→ **Page extract**:
►
How Web Maps Work
This post aims to summarize the basic elements of web maps at a deep level but without any implementation-specific details: it should roughly describe the paradigm adopted by Leaflet, Modest Maps, and OpenLayers, and the slippy map tilename standard.
It does generally describe tiled vector maps, with the obvious caveat that, instead of simply displaying raster data, the browser rasterizes a vector source before adding it to the map.
Goal: Tile Layout
The end result of a map client is a tile layout: given a
viewport of, say, 640x480px, the client finds all tiles within a certain zoom level and centerpoint which intersect with this viewport. It then arranges them so that tiles are perfectly adjacent.
Tiles are chunks of raster or vector data. Most commonly, tiles are images of 256x256px, because they’re broadly supported, and fast to consume, but they can also be 512x512px.
Tiles can also be JSON, GeoJSON, Protocol buffers, or another kind of vectorized data, so that rasterization can be pushed to the client. This has its advantages and disadvantages, but that’s another discussion: to the map client, vector tiles are equivalent to raster tiles except with an additional rendering step in-browser.
Tile coordinates are tuples with three elements:
tile: [zoom, column, row]
Unlike locations and pixel coordinates, tile coordinates uniquely identify maps because they include a zoom level. They also differ in that coordinates can be interpreted as having area, so the coordinate
[2, 0, 0] occupies the square of space between it and
[2, 1, 1].
Since tiles are quad-tree indexed, they’re transformed between coordinates like such:
tile: [zoom level, column, row] = [zoom level + 1, column * 2, row * 2] = [zoom level + n, column * 2^(n - zoom level), column * 2^(n - zoom level)]
So the location of the tile
[2, 1, 1] (zoom 2, column & row 1) becomes
[3, 2, 2] at zoom level 3, and so on.
Locations are geographical locations: they can be represented as
[latitude, longitude] pairs. A location maps to a different, unique coordinate at each zoom level.
The latitude longitude values are assumed to be WGS84 unless otherwise specified.
◄
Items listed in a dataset
►
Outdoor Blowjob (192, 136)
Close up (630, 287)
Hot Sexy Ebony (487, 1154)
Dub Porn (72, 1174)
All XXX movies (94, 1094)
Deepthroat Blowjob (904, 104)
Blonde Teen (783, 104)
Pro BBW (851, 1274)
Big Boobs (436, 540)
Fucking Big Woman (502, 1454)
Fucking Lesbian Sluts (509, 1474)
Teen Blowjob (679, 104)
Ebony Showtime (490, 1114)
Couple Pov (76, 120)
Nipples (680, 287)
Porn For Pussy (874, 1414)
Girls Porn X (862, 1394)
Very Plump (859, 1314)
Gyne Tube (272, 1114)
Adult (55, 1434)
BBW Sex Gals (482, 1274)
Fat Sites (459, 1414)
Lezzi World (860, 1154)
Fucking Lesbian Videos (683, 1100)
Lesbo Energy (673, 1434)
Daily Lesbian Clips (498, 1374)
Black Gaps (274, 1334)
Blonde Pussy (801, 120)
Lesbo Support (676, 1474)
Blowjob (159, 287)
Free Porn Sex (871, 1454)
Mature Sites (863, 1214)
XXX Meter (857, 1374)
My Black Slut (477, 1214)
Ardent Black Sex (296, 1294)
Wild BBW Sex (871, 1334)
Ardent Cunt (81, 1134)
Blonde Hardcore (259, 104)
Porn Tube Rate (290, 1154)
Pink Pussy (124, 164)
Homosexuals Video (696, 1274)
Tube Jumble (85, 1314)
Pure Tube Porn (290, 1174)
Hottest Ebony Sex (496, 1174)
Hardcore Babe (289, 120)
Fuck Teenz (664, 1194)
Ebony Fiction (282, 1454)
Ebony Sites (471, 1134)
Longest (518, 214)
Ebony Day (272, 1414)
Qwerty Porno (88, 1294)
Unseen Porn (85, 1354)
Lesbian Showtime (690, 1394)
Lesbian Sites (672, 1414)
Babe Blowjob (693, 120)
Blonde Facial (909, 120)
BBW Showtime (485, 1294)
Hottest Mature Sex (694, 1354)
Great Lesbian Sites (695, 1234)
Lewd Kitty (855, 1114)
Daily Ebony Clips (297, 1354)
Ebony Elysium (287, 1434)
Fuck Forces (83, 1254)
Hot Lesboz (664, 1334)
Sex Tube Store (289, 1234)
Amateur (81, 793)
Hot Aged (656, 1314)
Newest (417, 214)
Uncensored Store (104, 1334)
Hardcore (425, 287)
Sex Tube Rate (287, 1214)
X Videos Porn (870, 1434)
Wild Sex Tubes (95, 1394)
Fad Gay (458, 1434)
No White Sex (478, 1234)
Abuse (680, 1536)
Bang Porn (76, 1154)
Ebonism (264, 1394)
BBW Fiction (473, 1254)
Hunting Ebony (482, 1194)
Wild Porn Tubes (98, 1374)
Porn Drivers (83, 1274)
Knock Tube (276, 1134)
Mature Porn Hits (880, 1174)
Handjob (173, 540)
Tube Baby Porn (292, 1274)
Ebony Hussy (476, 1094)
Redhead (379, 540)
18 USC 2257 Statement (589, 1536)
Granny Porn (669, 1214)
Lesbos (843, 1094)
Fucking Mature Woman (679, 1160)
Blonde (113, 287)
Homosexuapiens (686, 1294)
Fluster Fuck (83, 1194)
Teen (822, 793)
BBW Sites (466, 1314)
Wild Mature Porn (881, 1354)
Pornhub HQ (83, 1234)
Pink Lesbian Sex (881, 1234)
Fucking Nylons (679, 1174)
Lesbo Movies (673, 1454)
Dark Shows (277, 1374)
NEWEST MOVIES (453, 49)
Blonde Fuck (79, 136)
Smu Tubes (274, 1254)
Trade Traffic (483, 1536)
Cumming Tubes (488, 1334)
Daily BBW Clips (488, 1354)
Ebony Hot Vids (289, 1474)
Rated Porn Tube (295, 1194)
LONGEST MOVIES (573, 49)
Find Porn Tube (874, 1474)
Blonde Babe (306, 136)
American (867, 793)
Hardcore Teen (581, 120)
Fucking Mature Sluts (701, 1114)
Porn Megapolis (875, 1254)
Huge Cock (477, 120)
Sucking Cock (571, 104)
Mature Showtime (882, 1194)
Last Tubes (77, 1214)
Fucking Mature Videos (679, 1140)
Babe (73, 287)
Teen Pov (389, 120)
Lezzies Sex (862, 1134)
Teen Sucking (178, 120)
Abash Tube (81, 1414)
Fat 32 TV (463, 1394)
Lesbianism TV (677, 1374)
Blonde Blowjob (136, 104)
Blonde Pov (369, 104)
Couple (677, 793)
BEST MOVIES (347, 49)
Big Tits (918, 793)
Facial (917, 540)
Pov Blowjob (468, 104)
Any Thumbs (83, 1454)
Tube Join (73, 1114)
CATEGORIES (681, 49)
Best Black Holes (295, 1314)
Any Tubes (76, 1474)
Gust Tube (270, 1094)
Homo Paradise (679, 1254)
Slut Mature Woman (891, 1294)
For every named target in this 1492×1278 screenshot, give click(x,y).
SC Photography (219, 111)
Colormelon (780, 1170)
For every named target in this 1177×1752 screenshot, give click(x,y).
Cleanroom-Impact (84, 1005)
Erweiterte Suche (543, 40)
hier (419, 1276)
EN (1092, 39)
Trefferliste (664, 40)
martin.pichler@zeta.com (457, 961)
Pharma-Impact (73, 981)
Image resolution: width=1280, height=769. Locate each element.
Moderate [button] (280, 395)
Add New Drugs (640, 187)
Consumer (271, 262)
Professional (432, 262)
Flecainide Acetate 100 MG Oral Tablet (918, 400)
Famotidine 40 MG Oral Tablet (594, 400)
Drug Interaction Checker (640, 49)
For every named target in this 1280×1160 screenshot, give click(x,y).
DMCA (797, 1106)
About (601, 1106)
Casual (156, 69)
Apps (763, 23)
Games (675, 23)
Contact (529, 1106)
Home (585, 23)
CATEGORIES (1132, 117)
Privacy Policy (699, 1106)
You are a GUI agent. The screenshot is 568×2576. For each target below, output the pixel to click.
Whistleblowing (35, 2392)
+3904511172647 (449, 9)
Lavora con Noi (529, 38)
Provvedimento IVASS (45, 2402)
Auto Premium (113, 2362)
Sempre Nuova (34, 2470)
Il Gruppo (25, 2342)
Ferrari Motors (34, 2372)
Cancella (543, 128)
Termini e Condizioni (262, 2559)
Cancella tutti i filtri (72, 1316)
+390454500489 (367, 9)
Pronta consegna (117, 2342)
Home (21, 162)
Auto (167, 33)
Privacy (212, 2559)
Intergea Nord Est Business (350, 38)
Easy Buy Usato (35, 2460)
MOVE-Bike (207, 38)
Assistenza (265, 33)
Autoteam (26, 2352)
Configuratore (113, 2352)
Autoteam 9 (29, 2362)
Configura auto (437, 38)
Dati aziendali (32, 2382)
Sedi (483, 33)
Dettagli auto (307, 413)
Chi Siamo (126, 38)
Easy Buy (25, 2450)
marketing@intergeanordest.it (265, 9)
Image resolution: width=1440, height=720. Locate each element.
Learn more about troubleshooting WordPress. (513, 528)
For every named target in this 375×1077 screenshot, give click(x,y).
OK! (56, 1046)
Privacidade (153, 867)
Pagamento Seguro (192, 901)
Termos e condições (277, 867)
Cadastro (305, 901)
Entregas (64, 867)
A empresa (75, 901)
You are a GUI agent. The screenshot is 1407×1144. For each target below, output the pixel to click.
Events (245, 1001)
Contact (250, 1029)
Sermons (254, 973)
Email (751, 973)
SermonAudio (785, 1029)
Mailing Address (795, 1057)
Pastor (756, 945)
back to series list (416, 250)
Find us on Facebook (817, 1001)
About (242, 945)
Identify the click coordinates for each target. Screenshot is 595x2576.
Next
◄
→ **Aim**:
Extend the web maps text, starting right after its sentence about WGS84.

→ **Result**:
Pixel locations are the most ephemeral and immediate units in web maps: the pixel location of a point is a
[x, y] pair of its offset from the top-left of the map element. Every time that the map moves, all pixel locations become invalid, so positioning elements on the map with pixels requires you to reposition those elements every call to
Relationships Between Data Types
You can ‘convert’ between these different representations, but since each type represents a different concept, it’s not 1:1.
- Coordinate → Location: Each coordinate maps to one geographical location
- Location → Coordinate: Since coordinates have zoom as well as location, locations map to a different coordinate at each zoom level
- Coordinate / Location → Point: Coordinates and locations at a particular zoom levels map to points, but this changes whenever the map centerpoint moves.
- Coordinate → Tile: Coordinates yield tiles: the coordinate
[0, 0, 0]could yield a tile with the URL
http://c.tile.openstreetmap.org/0/0/0.png. Tiles represent coordinates.
Given the goal of tile layout and the definition of a tile, let’s start thinking about the map client. Like any application, it is defined by its state.
state of the map is its current zoom level and centerpoint: this changes every time that the map moves, zooms, pans, etc. Other attributes, like layer selections, styling, and such, will be described as configuration.
There are multiple ways to represent state:
- A ‘geographical location’ and a zoom level
- A coordinate
The Modest Maps tradition uses a coordinate, so we’ll describe those first, but Leaflet and OpenLayers use geographical locations, which are equivalent.
Changing Map State
Changing the map’s state - in this case, represented by a Coordinate, is an appropriate place for getters and setters. A minimal API for changing map state could be
And, indeed, this is what Modest Maps does inside of its higher abstractions. But a typical set of abstractions would be:
Internally each of these functions will convert the
location into a
coordinate, assign that as the current map state, and call
draw(), a function that renders the map onto the page - which is what we’ll address in the next section.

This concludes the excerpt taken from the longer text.